→ **WHAT IS NEEDED**: What is needed is each line of the data below that holds the string "blue".
*** Opening MATERIAL FOR THE TASK ***
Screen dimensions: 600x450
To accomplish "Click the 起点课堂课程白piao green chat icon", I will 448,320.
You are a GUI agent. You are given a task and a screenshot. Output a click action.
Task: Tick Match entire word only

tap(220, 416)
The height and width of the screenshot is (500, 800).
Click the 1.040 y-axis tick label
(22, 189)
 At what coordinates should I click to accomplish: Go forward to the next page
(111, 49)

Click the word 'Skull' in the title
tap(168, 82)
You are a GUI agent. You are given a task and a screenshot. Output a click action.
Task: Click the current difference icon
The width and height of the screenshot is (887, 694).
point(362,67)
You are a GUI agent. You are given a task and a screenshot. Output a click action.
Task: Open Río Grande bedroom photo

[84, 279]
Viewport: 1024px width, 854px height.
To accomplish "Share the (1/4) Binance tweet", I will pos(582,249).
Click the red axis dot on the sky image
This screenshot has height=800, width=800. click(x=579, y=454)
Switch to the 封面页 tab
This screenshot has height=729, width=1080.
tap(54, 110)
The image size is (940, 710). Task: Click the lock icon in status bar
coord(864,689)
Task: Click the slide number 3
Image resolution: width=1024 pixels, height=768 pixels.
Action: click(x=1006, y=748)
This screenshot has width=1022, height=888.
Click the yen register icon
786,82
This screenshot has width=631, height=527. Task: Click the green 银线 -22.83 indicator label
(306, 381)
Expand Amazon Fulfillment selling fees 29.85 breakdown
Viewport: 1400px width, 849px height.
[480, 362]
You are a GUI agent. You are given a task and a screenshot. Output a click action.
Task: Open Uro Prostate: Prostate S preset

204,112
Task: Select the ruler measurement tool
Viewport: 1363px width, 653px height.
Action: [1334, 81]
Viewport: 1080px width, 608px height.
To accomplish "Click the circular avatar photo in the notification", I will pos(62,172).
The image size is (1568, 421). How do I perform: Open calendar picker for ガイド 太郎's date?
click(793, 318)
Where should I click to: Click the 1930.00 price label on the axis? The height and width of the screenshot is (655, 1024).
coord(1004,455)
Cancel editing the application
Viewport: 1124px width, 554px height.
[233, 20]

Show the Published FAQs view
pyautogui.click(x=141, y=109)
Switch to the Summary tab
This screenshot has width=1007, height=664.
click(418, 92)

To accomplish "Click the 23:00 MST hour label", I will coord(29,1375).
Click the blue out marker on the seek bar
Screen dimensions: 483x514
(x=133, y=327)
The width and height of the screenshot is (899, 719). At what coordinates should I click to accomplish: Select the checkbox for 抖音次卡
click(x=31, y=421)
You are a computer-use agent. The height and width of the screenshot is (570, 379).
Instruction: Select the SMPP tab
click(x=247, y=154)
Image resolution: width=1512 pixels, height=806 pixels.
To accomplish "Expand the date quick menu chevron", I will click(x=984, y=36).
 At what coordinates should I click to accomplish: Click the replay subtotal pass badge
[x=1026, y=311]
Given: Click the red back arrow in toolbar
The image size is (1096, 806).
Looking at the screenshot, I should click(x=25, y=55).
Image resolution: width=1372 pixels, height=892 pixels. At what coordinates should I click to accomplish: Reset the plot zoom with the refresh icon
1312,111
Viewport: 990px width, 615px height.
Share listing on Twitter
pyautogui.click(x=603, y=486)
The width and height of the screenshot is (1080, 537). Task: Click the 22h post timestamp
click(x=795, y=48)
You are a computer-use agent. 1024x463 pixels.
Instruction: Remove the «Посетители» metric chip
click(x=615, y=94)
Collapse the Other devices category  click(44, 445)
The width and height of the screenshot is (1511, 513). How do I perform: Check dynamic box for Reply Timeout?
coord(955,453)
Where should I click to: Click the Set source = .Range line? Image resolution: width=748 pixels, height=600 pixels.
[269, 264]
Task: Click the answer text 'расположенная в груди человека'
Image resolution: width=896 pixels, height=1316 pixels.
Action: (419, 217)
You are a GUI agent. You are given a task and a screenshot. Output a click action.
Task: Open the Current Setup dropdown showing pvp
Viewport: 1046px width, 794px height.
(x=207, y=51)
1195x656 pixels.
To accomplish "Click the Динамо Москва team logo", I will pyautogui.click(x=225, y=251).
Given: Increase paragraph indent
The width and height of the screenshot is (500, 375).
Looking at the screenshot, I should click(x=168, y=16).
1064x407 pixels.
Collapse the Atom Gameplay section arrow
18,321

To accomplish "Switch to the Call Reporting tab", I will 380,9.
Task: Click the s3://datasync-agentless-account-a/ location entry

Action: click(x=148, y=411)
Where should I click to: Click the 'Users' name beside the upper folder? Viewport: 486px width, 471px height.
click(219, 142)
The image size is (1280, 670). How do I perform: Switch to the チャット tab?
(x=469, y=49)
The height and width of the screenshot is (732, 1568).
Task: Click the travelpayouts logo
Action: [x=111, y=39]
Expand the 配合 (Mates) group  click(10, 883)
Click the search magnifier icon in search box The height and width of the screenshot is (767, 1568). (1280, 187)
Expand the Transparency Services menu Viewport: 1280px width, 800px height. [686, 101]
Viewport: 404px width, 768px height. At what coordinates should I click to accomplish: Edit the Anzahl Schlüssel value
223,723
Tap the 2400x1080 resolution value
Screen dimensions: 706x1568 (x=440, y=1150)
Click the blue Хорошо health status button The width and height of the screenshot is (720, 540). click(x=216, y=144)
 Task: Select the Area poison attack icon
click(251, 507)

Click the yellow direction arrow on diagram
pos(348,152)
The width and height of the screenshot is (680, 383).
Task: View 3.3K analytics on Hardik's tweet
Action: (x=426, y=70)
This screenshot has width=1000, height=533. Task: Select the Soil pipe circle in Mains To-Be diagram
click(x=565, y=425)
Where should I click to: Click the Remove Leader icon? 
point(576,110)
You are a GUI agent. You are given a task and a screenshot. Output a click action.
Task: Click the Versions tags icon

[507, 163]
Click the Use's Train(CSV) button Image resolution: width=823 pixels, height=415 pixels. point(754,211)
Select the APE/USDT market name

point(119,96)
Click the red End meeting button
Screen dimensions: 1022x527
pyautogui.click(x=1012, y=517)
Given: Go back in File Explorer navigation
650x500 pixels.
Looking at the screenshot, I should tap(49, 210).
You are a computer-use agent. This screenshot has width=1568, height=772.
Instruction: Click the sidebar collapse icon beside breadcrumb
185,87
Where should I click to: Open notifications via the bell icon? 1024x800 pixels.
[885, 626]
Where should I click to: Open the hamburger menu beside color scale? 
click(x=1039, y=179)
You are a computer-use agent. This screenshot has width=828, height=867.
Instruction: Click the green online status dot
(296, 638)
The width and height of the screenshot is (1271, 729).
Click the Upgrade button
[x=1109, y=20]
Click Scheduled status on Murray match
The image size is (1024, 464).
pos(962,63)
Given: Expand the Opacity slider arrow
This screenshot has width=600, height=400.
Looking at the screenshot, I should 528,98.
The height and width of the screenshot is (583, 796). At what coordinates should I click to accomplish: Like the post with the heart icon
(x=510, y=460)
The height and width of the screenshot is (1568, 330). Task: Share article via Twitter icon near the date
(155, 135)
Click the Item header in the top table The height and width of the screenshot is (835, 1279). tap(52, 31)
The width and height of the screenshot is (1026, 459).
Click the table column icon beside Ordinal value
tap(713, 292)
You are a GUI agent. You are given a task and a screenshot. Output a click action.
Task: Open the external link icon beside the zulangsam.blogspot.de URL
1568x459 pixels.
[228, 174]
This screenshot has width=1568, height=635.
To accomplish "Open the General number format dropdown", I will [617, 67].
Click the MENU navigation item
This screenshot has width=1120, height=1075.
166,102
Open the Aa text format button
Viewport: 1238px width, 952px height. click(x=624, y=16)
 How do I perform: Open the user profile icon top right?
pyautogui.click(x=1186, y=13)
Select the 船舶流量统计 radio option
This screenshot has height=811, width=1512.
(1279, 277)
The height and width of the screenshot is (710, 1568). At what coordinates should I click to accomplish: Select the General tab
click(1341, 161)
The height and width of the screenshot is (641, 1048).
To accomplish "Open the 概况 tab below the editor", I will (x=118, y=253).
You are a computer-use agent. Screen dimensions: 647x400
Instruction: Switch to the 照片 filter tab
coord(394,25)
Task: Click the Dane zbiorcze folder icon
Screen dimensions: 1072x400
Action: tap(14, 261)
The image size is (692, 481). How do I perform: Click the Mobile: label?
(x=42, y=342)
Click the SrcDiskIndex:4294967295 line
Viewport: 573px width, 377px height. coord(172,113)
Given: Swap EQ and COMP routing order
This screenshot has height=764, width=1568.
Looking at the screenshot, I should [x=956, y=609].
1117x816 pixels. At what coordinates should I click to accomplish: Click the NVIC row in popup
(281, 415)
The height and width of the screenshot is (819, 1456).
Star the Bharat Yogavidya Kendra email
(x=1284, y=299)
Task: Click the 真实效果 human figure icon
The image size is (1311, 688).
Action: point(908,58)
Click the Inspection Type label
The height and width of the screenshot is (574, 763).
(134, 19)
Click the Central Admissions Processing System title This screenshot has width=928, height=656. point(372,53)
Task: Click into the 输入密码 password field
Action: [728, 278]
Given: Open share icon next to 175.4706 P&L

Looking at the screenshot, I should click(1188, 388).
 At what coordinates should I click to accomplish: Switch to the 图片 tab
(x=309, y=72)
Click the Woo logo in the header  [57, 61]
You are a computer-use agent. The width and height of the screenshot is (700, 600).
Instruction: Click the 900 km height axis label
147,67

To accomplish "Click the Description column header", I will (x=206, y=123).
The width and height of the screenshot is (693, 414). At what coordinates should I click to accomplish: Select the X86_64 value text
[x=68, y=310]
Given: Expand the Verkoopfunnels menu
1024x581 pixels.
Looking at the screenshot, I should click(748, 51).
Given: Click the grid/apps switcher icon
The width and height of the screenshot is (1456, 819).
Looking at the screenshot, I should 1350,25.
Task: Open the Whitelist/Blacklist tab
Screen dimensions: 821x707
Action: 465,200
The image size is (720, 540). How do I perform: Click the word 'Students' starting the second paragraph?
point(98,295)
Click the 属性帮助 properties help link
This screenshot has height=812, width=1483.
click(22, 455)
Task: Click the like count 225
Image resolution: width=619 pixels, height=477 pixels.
*** Closing MATERIAL FOR THE TASK ***
→ **RESULT**:
Click the blue out marker on the seek bar
Click the blue Хорошо health status button The width and height of the screenshot is (720, 540). click(x=216, y=144)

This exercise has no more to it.